Your answer must be an exact copy of every record.

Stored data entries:

_ _ _ _ _

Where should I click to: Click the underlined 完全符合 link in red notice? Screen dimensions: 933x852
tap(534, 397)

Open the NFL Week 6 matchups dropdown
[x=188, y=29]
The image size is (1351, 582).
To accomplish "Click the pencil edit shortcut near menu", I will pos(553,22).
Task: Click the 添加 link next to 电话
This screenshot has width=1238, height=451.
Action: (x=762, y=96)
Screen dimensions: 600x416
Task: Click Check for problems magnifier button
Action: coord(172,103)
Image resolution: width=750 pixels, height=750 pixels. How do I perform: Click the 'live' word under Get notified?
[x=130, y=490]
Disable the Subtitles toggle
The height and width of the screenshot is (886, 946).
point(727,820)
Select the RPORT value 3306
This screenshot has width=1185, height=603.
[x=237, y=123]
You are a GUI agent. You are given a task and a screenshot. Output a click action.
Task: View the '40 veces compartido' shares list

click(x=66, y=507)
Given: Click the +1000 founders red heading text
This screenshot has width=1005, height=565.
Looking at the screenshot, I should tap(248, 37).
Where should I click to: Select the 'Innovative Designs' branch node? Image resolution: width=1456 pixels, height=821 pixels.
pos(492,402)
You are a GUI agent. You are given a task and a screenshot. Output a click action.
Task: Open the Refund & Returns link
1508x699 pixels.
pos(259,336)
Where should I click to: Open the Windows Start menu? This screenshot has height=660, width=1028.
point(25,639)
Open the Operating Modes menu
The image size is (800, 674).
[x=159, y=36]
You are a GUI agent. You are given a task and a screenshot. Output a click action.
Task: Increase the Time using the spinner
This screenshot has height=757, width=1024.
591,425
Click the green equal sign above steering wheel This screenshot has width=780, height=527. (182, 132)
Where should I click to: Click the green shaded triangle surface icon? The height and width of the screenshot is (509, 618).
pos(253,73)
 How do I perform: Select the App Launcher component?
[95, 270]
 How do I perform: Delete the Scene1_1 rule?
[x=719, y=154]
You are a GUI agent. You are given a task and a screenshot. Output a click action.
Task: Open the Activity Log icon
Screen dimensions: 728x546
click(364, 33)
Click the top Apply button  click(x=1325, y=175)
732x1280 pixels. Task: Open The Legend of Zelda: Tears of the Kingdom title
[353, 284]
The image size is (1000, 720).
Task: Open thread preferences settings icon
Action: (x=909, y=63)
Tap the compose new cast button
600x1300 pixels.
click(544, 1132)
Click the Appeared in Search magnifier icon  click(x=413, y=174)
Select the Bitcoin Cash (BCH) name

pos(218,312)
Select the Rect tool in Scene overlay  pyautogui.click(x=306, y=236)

_ _ _ _ _

SOLUTION:
Where should I click to: Click the underlined 完全符合 link in red notice? Screen dimensions: 933x852
tap(534, 397)

Open the NFL Week 6 matchups dropdown
[x=188, y=29]
The image size is (1351, 582).
To accomplish "Click the pencil edit shortcut near menu", I will pos(553,22).
Task: Click the 添加 link next to 电话
This screenshot has width=1238, height=451.
Action: (x=762, y=96)
Screen dimensions: 600x416
Task: Click Check for problems magnifier button
Action: coord(172,103)
Image resolution: width=750 pixels, height=750 pixels. How do I perform: Click the 'live' word under Get notified?
[x=130, y=490]
Disable the Subtitles toggle
The height and width of the screenshot is (886, 946).
point(727,820)
Select the RPORT value 3306
This screenshot has width=1185, height=603.
[x=237, y=123]
You are a GUI agent. You are given a task and a screenshot. Output a click action.
Task: View the '40 veces compartido' shares list

click(x=66, y=507)
Given: Click the +1000 founders red heading text
This screenshot has width=1005, height=565.
Looking at the screenshot, I should tap(248, 37).
Where should I click to: Select the 'Innovative Designs' branch node? Image resolution: width=1456 pixels, height=821 pixels.
pos(492,402)
You are a GUI agent. You are given a task and a screenshot. Output a click action.
Task: Open the Refund & Returns link
1508x699 pixels.
pos(259,336)
Where should I click to: Open the Windows Start menu? This screenshot has height=660, width=1028.
point(25,639)
Open the Operating Modes menu
The image size is (800, 674).
[x=159, y=36]
You are a GUI agent. You are given a task and a screenshot. Output a click action.
Task: Increase the Time using the spinner
This screenshot has height=757, width=1024.
591,425
Click the green equal sign above steering wheel This screenshot has width=780, height=527. (182, 132)
Where should I click to: Click the green shaded triangle surface icon? The height and width of the screenshot is (509, 618).
pos(253,73)
 How do I perform: Select the App Launcher component?
[95, 270]
 How do I perform: Delete the Scene1_1 rule?
[x=719, y=154]
You are a GUI agent. You are given a task and a screenshot. Output a click action.
Task: Open the Activity Log icon
Screen dimensions: 728x546
click(364, 33)
Click the top Apply button  click(x=1325, y=175)
732x1280 pixels. Task: Open The Legend of Zelda: Tears of the Kingdom title
[353, 284]
The image size is (1000, 720).
Task: Open thread preferences settings icon
Action: (x=909, y=63)
Tap the compose new cast button
600x1300 pixels.
click(544, 1132)
Click the Appeared in Search magnifier icon  click(x=413, y=174)
Select the Bitcoin Cash (BCH) name

pos(218,312)
Select the Rect tool in Scene overlay  pyautogui.click(x=306, y=236)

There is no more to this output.